Der Wert der Selbsttäuschung

Für unser Leben scheint es oft vorteilhaft zu sein, uns selbst nicht ganz ernst zu nehmen und das Leben unbeschwert und träumerisch von Zeit zu Zeit zu leben. Die Selbsterkenntnis ist nämlich nicht immer ein angenehmer Prozess. Perfektionistische Menschen erkennen an sich unaufhaltbar Makel, wodurch ihr Leben anstrengend wird. Für diese Person macht es durchaus Sinn, sich ab und an von ihrer strengen Kritik zu lösen und ins Reich der Selbsttäuschung einzutauchen. Doch auch hier ist das richtige Maß entscheidend.

Eine Romanfigur, die die negativen Aspekte der Selbsttäuschung verkörpert, ist Jay Gatsby aus F. Scott Fitzgeralds Roman „Der große Gatsby“ [2]. Gatsby ist ein wohlhabender, charismatischer Mann, der ein luxuriöses Leben führt und glamouröse Partys veranstaltet. Seine Selbsttäuschung besteht darin, dass er glaubt, er könne die Vergangenheit zurückholen und die Liebe seines Lebens, Daisy Buchanan, zurückgewinnen, indem er Reichtum und Prestige anhäuft. Gatsby unrealistische Perspektive und große Gier bringen ihn aber in große Schwierigkeiten, die schließlich zu seinem Untergang führen. Seine Selbsttäuschung resultiert in überhöhten Erwarten und einer verzerrten Wahrnehmung der Welt.
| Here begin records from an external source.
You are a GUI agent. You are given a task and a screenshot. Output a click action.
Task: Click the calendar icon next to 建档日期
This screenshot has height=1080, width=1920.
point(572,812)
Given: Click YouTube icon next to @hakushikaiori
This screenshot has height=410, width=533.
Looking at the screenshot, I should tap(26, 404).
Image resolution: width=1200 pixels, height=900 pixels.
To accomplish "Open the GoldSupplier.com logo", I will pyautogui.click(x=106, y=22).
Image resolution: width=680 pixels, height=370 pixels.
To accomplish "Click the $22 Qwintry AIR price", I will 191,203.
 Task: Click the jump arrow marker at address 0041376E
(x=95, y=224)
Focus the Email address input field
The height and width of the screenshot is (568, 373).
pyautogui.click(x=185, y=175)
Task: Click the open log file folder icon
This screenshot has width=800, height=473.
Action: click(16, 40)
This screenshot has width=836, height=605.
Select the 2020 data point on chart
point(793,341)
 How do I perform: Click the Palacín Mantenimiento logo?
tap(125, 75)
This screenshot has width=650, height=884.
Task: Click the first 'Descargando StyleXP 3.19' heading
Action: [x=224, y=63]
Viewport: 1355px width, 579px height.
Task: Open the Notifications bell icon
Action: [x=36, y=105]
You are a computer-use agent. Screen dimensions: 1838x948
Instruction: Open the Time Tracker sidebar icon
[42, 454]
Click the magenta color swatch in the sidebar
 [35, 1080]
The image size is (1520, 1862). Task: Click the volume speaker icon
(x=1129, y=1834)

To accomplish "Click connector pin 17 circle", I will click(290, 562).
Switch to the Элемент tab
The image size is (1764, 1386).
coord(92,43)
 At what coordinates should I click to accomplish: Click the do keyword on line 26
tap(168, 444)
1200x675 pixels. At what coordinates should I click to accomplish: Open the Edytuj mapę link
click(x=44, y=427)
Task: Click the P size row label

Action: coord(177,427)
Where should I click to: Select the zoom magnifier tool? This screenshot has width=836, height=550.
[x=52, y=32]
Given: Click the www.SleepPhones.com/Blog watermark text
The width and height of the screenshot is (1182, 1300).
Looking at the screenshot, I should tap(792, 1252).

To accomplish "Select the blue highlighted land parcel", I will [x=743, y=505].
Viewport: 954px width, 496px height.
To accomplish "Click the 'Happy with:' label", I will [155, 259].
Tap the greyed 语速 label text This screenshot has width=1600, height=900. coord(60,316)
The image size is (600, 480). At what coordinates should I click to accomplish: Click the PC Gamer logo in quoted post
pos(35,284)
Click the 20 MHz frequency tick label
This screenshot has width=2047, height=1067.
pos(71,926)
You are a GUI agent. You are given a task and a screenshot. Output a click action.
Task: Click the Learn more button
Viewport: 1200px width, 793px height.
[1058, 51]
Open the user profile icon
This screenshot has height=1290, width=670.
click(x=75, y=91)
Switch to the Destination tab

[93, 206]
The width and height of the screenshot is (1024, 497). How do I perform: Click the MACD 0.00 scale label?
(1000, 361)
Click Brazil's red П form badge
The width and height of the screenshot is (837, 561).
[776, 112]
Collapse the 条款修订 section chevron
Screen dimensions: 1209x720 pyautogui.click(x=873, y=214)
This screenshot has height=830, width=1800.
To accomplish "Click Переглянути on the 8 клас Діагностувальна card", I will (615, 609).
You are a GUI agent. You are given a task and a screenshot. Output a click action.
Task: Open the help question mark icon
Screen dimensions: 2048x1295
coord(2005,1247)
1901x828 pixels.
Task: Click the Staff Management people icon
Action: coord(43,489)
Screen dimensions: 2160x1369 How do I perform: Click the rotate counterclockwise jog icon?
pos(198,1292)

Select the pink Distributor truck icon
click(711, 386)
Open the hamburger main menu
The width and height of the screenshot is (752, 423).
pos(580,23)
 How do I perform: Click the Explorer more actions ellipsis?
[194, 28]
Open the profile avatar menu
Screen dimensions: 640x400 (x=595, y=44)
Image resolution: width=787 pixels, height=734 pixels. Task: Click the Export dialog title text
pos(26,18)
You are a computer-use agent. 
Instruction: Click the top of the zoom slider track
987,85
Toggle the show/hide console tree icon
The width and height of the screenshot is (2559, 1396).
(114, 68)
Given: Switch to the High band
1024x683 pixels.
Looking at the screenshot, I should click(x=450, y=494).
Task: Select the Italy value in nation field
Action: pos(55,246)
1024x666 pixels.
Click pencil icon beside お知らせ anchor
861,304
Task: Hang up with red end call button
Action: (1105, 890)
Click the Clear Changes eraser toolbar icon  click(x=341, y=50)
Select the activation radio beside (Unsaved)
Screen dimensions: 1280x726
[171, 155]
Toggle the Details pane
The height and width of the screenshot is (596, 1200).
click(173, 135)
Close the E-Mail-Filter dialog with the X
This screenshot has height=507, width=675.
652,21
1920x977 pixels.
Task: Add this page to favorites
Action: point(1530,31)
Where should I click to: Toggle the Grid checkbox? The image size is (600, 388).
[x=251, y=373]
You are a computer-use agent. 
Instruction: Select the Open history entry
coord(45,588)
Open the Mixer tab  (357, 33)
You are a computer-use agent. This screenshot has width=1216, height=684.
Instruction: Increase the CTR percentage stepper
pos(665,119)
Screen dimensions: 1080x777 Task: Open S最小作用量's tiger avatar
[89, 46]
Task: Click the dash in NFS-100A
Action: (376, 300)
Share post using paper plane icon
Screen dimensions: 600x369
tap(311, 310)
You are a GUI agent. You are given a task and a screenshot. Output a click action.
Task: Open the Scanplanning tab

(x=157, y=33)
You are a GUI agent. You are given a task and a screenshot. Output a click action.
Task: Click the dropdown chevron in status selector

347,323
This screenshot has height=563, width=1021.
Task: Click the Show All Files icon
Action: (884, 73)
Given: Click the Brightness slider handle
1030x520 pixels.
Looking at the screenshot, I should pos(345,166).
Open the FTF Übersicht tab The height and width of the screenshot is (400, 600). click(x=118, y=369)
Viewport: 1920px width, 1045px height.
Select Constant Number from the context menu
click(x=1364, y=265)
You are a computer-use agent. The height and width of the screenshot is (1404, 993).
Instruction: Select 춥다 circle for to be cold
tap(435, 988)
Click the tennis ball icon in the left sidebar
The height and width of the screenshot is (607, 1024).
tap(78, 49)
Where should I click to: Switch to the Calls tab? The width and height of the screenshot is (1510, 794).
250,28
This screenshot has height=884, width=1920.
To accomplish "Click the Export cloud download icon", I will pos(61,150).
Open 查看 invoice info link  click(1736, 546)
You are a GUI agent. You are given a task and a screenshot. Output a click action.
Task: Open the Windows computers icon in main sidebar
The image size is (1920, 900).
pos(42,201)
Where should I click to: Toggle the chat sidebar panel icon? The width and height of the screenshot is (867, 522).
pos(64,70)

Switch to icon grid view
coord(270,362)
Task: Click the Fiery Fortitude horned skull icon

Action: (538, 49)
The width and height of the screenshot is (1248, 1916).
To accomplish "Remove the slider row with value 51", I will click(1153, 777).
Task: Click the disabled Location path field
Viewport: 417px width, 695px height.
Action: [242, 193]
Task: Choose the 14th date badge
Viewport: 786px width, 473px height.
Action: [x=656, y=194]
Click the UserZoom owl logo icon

Kreativität und Selbsttäuschung

Die Selbsttäuschung muss sich aber nicht zwangsläufig schlecht auf die Person auswirken. Ein nicht zu unterschätzender Vorteil liegt in der Kreativität, die eine gute Selbsttäuschung entwickeln kann. Indem wir uns von den Einschränkungen der Realität lösen und uns erlauben in einer Welt der Fantasie und Vorstellungskraft zu leben, können wir neue Ideen und Lösungen entwickeln, die uns in unserem Leben weiterbringen. Ob Künstler, Schriftsteller oder Unternehmer. Eine träumerische Selbsttäuschung kann unsere innovativen Fähigkeiten bereichern. Als Beispiel der guten Selbsttäuschung dient uns Cervantes Don Quijote [3], ein Ritter, der sich seinen eigenen Abenteuern und Heldentaten hingibt, obwohl sie in der Realität nicht existieren. Don Quijote verkörpert die Selbsttäuschung in höchster Vollendung. Er sieht sich selbst als tapferen Ritter, der in einer Welt voller Abenteuer und edler Missionen lebt. Durch seine Selbsttäuschung schafft er eine alternative Realität, die seinen Alltag bereichert und ihn dazu inspiriert, sich kreativ und innovativ mit seiner Umgebung auseinanderzusetzen. Don Quijote schafft es seinem langweiligen Alltag durch seine starke Fantasie etwas Heroisches abzugewinnen und mit großer Freude seinem Leben entgegenzutreten.

Doch warum ist nun die Selbsttäuschung eines Quijotes besser als die eines Gatsbys?

Zunächst einmal die Motivation von beiden Romanfiguren: Don Quijotes Selbsttäuschung entsteht aus seiner Liebe zu Ritterromanen und seinem Wunsch, ein edler Ritter zu sein, der Gutes tut und Abenteuer besteht. Seine Illusionen sind von idealistischen Werten und Vorstellungen geprägt, die darauf abzielen, anderen zu helfen und die Welt zu einem besseren Ort zu machen.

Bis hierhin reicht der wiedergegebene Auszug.